Yeah the instructions in my case sucked for that.

When I was doing that I ended up just snapping off the metal tabs, but I didn't care since it was my disk drive which would always be there. Case is pretty good for the most part, but the metal grille on the front that's supposedly "removable" has really cheap tabs that snap off. I tried taking out the foam in front of the front fan and cleaning it. I got it out, but broke 2 tabs in the process and putting it back was a pain. Found vacuuming the front grille worked just as well and took about 20 seconds.


----------



## JohnJSal

Denther said:


> Yeah the instructions in my case sucked for that.
> 
> When I was doing that I ended up just snapping off the metal tabs, but I didn't care since it was my disk drive which would always be there. Case is pretty good for the most part, but the metal grille on the front that's supposedly "removable" has really cheap tabs that snap off. I tried taking out the foam in front of the front fan and cleaning it. I got it out, but broke 2 tabs in the process and putting it back was a pain. Found vacuuming the front grille worked just as well and took about 20 seconds.

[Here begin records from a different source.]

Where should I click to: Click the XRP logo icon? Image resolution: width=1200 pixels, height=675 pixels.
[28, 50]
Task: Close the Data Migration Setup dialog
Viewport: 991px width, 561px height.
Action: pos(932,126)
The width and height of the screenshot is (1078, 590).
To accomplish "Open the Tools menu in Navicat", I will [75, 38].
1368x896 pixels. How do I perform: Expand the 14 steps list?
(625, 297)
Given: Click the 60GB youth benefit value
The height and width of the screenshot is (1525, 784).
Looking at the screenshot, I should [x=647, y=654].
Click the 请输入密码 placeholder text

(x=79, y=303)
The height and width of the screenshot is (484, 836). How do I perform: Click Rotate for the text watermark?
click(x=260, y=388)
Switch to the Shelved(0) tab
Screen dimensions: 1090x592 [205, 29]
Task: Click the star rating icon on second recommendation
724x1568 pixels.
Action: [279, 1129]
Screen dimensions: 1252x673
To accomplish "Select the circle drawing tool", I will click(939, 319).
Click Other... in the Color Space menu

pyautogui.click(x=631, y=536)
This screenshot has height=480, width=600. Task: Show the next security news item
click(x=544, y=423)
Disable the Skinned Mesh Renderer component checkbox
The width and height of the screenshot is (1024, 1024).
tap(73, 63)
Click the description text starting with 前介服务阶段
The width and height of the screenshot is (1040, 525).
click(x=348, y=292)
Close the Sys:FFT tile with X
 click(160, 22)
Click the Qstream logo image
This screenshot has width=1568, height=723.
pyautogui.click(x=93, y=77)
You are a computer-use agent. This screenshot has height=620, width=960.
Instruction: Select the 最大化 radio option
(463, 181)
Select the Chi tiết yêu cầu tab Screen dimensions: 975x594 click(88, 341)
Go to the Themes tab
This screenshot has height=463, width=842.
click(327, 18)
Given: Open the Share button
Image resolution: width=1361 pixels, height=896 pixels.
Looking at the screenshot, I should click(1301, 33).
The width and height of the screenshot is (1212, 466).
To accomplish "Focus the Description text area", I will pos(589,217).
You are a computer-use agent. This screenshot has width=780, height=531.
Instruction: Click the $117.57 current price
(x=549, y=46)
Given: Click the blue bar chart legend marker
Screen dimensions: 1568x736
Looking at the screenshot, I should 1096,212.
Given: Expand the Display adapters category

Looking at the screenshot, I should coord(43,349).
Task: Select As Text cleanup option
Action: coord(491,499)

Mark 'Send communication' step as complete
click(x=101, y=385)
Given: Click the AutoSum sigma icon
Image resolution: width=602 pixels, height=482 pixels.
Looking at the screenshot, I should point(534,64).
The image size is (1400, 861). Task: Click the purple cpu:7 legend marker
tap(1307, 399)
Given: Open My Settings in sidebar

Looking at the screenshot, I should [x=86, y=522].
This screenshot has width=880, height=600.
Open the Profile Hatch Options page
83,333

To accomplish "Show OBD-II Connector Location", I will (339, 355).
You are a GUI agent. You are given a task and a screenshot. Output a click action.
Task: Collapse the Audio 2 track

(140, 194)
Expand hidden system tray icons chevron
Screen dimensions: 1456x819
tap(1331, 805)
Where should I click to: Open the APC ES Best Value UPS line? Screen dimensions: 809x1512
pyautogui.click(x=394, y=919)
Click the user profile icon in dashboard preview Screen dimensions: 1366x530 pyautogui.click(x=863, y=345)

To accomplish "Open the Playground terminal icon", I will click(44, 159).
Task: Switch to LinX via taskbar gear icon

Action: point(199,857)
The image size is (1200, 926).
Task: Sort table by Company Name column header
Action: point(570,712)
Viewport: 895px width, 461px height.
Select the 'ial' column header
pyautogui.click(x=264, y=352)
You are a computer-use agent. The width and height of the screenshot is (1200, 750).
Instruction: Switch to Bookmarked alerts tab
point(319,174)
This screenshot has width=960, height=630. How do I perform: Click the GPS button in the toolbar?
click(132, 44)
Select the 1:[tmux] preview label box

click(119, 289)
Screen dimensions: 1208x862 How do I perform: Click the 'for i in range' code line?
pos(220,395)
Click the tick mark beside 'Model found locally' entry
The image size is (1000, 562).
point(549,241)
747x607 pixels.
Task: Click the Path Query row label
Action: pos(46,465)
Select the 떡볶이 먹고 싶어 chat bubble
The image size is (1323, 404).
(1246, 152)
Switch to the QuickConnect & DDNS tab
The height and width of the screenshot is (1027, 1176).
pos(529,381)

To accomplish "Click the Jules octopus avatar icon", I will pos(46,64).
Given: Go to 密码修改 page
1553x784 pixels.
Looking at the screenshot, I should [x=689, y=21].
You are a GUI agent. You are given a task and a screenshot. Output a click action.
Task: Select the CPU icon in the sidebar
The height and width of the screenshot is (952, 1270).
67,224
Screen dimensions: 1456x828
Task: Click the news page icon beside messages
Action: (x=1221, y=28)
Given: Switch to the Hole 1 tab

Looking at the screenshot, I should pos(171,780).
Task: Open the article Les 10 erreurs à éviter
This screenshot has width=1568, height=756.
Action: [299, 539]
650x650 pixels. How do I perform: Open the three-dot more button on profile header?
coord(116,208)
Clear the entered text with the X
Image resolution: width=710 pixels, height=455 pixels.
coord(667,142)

Just curious, does vacuuming create any kind of static electricity that might hurt a PC?


----------



## Darren

JohnJSal said:


> Just curious, does vacuuming create any kind of static electricity that might hurt a PC?



It can generate static yes. As for enough to cause issues. Not sure. I've been doing it for a while with no problems at all. I've even vacuumed out the inside, which probably wasn't smart though.


----------